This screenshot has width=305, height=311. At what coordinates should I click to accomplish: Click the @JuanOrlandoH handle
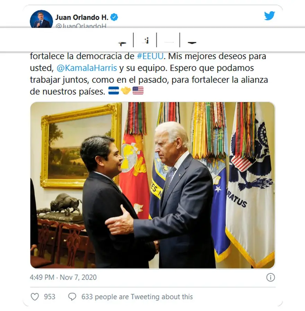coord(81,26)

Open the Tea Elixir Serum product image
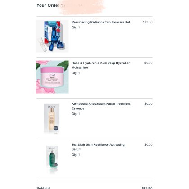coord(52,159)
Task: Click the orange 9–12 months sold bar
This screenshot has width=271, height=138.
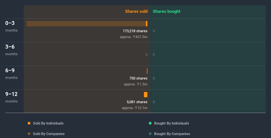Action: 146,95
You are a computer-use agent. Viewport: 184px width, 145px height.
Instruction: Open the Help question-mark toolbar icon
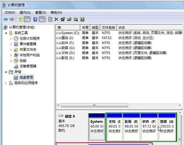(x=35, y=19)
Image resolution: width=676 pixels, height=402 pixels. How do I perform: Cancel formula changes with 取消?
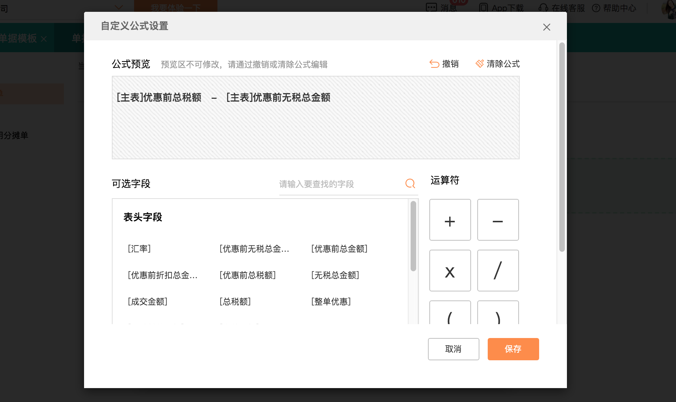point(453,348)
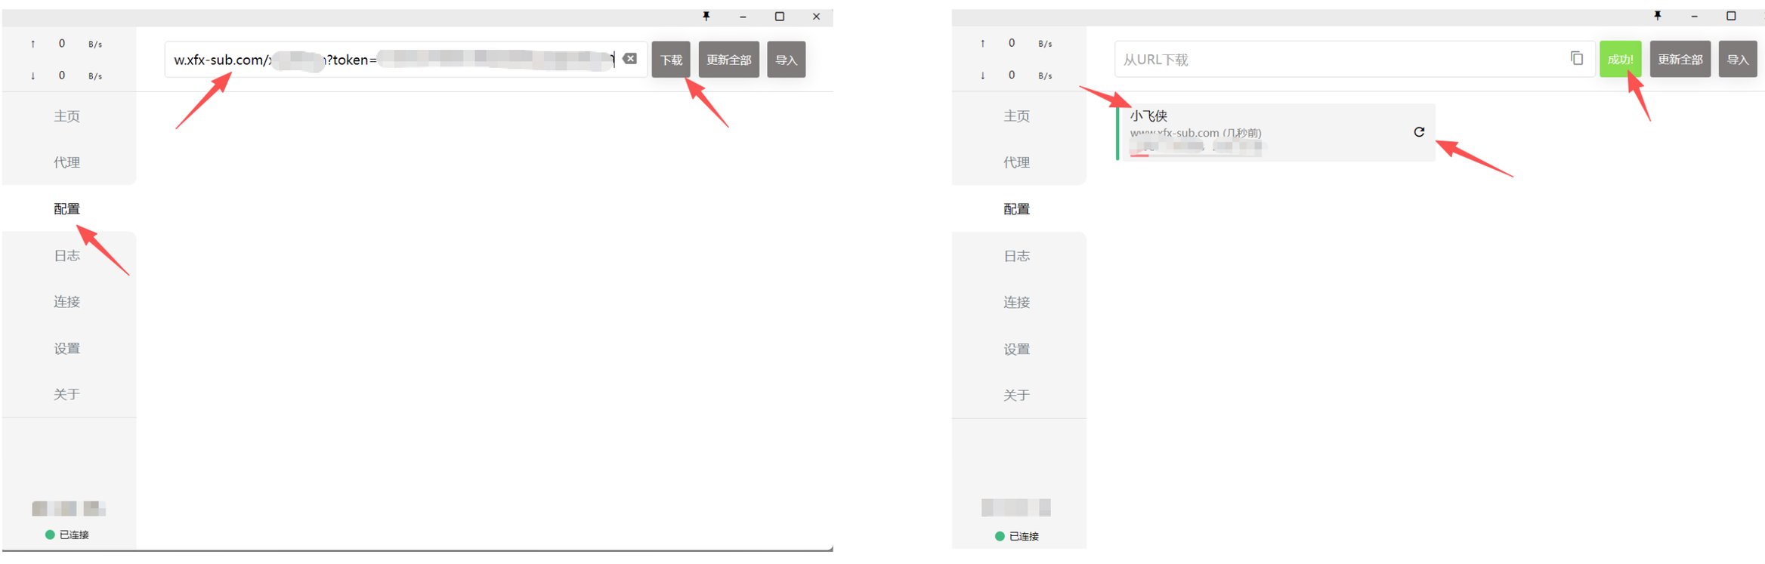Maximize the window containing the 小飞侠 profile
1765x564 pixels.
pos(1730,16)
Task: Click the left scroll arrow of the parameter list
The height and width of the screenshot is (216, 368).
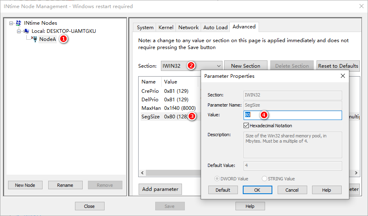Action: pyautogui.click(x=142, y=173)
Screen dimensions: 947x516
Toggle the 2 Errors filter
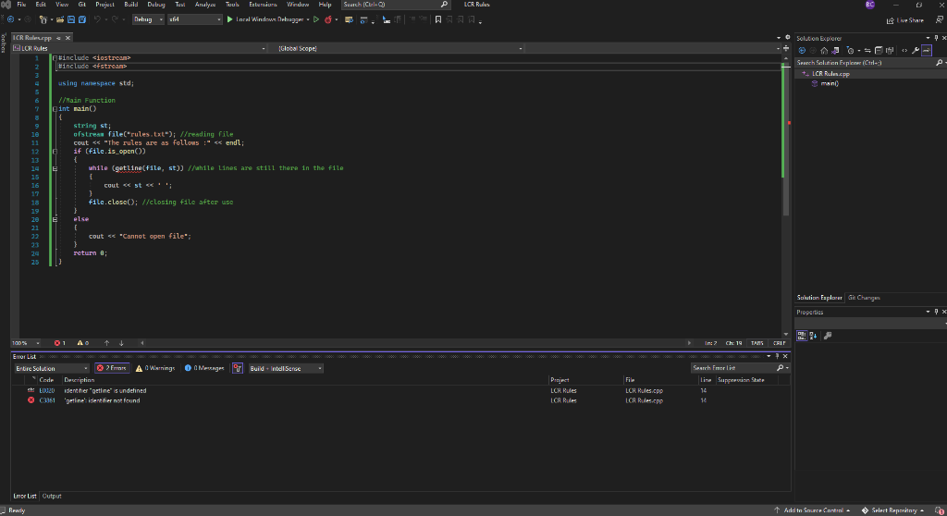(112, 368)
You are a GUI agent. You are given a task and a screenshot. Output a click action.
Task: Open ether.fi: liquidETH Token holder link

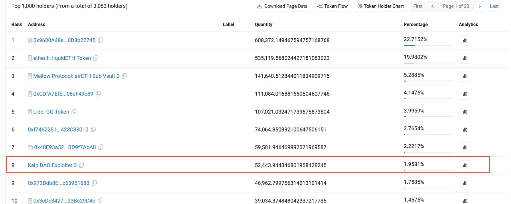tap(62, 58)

---

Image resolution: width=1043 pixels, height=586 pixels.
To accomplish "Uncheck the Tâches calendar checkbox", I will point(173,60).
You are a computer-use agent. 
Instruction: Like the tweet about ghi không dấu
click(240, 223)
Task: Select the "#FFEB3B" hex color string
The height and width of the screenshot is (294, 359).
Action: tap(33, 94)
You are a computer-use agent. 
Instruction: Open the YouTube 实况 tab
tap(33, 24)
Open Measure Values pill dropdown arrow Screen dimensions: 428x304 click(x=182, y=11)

Problem description:
Repeat the records word for word, from the line that contains "Task: Select the" up to and including the line that contains "Open Measure Values".

Written answer:
Task: Select the "#FFEB3B" hex color string
The height and width of the screenshot is (294, 359).
Action: tap(33, 94)
You are a computer-use agent. 
Instruction: Open the YouTube 实况 tab
tap(33, 24)
Open Measure Values pill dropdown arrow Screen dimensions: 428x304 click(x=182, y=11)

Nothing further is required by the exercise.